TASK DESCRIPTION :: Return exactly the span of lines in the following data that opens with the line containing "Click the 1st Message welcome image thumbnail" and closes with the line containing "Open the more options ellipsis menu". Include nothing else.
[DATASET EXTRACT — start]
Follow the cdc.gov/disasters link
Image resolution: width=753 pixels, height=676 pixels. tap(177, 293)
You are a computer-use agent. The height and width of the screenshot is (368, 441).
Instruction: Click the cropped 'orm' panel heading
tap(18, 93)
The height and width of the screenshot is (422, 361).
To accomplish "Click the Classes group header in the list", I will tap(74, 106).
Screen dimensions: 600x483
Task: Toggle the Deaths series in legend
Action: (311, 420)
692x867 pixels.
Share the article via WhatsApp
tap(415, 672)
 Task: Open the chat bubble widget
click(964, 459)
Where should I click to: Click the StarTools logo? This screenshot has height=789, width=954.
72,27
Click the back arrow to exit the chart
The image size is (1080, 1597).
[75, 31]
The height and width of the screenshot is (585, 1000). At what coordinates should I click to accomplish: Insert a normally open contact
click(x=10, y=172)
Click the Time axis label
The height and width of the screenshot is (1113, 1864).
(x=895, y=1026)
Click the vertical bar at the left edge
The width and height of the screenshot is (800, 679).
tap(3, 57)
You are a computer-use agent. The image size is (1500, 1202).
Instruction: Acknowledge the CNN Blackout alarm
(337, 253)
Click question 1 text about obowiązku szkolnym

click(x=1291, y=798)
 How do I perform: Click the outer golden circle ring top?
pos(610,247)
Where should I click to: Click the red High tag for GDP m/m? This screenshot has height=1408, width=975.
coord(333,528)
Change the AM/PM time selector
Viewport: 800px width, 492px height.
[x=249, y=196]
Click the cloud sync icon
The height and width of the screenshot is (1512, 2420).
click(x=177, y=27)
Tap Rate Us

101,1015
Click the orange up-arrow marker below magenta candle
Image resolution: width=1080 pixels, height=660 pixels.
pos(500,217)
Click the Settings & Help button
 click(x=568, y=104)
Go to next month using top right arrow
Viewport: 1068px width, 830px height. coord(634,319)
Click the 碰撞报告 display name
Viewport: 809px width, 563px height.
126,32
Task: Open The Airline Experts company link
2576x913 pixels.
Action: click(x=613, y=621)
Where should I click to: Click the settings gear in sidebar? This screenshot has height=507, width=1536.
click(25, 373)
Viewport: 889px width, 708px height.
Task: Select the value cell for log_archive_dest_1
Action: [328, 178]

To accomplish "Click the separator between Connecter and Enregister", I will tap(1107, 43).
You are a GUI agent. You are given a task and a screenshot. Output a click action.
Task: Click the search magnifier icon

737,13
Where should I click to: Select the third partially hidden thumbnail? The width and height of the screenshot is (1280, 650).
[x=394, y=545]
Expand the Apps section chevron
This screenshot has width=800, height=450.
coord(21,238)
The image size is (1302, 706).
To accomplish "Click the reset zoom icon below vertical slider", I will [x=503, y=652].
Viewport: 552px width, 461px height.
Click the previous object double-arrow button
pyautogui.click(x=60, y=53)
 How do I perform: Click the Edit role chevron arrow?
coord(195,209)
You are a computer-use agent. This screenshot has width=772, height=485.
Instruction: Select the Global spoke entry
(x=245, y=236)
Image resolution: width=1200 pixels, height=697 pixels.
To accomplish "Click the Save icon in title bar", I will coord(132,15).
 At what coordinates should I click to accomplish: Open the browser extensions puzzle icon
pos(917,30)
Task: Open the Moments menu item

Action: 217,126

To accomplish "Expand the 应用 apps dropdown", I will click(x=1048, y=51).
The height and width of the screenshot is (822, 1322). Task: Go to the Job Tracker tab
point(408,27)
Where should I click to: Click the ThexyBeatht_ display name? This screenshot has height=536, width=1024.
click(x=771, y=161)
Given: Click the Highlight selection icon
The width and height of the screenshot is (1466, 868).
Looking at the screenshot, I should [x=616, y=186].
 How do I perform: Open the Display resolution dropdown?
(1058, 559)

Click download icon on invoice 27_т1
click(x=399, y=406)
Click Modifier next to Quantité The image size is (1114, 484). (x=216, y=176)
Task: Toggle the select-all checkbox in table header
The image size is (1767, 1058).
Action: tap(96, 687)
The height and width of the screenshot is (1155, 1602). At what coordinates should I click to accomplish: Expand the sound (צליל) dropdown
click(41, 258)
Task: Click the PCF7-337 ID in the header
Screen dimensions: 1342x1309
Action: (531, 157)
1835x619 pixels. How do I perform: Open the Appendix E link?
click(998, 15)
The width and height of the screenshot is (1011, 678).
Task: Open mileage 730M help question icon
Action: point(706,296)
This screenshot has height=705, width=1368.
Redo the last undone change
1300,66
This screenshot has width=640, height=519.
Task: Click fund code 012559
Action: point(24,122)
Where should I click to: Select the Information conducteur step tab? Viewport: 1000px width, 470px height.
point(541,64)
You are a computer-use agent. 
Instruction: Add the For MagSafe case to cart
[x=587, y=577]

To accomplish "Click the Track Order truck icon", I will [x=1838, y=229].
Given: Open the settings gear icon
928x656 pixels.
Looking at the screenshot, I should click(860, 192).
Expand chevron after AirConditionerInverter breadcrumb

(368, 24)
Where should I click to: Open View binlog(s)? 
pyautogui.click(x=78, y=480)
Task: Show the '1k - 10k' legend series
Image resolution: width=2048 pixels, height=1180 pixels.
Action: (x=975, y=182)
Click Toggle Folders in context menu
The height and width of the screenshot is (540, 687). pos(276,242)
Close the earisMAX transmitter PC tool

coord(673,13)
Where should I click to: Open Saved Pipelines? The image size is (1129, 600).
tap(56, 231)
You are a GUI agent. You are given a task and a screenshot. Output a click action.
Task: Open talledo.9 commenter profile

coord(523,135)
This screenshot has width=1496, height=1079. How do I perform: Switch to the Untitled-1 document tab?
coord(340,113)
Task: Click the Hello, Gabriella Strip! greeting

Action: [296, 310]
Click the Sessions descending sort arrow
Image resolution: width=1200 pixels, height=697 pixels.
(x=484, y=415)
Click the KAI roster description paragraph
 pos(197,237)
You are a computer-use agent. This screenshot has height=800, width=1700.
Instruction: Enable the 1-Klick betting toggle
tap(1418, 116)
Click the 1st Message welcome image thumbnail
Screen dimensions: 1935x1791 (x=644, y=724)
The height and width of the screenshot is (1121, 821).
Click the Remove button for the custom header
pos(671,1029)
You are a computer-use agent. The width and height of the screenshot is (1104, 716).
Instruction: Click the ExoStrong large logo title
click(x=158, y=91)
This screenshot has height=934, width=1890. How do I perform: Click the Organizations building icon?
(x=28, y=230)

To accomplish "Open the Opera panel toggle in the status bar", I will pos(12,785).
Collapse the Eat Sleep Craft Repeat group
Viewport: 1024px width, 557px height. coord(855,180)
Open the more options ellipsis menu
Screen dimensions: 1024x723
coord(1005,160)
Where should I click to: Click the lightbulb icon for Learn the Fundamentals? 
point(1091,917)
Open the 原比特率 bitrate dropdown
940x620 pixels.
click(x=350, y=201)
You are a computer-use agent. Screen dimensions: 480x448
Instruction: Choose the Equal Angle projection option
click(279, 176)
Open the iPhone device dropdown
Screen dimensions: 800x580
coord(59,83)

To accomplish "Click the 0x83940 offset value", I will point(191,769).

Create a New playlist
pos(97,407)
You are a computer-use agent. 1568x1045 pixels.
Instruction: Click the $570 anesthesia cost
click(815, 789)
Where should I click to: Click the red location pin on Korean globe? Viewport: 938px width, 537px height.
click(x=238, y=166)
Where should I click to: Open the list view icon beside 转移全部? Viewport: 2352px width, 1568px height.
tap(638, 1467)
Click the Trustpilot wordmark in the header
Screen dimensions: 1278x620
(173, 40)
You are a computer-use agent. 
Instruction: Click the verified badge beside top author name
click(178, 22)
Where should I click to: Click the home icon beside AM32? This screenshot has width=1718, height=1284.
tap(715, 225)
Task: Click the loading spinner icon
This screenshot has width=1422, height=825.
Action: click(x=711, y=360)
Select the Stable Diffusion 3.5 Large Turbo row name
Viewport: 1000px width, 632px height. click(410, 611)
[DATASET EXTRACT — finish]
TASK SOLUTION ::
Click the 1st Message welcome image thumbnail
Screen dimensions: 1935x1791 (x=644, y=724)
The height and width of the screenshot is (1121, 821).
Click the Remove button for the custom header
pos(671,1029)
You are a computer-use agent. The width and height of the screenshot is (1104, 716).
Instruction: Click the ExoStrong large logo title
click(x=158, y=91)
This screenshot has height=934, width=1890. How do I perform: Click the Organizations building icon?
(x=28, y=230)

To accomplish "Open the Opera panel toggle in the status bar", I will pos(12,785).
Collapse the Eat Sleep Craft Repeat group
Viewport: 1024px width, 557px height. coord(855,180)
Open the more options ellipsis menu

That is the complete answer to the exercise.